Records from a pointing dataset
** Start **

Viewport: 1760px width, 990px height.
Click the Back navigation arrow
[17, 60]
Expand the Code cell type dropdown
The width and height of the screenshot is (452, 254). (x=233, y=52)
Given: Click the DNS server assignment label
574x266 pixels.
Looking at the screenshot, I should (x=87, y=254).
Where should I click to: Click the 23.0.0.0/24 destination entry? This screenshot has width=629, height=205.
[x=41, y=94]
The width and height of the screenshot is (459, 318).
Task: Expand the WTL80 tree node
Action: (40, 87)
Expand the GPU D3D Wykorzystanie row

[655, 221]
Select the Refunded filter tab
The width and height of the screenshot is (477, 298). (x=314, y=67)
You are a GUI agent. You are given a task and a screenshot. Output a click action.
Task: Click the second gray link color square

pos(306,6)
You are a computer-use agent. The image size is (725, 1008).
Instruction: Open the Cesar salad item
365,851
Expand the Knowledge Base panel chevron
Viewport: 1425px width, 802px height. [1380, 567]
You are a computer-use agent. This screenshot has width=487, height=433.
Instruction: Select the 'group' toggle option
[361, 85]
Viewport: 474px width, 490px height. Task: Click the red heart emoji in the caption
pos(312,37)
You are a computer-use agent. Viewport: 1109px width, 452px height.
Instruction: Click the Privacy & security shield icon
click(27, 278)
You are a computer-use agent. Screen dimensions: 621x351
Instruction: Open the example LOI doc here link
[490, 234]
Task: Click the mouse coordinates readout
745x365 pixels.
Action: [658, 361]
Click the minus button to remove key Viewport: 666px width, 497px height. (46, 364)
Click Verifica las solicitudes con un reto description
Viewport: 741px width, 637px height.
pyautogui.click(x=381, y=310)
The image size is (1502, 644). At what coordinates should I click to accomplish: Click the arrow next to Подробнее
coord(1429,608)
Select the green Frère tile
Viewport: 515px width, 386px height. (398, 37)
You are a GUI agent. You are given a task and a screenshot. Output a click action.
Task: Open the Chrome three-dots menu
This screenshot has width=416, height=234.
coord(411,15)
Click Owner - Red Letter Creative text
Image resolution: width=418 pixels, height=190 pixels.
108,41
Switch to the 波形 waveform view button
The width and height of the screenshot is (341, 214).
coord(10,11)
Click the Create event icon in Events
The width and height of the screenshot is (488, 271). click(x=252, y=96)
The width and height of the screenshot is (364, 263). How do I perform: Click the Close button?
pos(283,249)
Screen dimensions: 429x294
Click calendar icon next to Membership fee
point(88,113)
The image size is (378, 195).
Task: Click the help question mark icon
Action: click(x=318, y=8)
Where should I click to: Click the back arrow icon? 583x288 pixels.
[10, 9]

** End **

» TASK GOAL: Copy the lines of the records word for word, from the line containing "Screen dimensions: 429x294" through the end of the records.

» CORRECT ANSWER:
Screen dimensions: 429x294
Click calendar icon next to Membership fee
point(88,113)
The image size is (378, 195).
Task: Click the help question mark icon
Action: click(x=318, y=8)
Where should I click to: Click the back arrow icon? 583x288 pixels.
[10, 9]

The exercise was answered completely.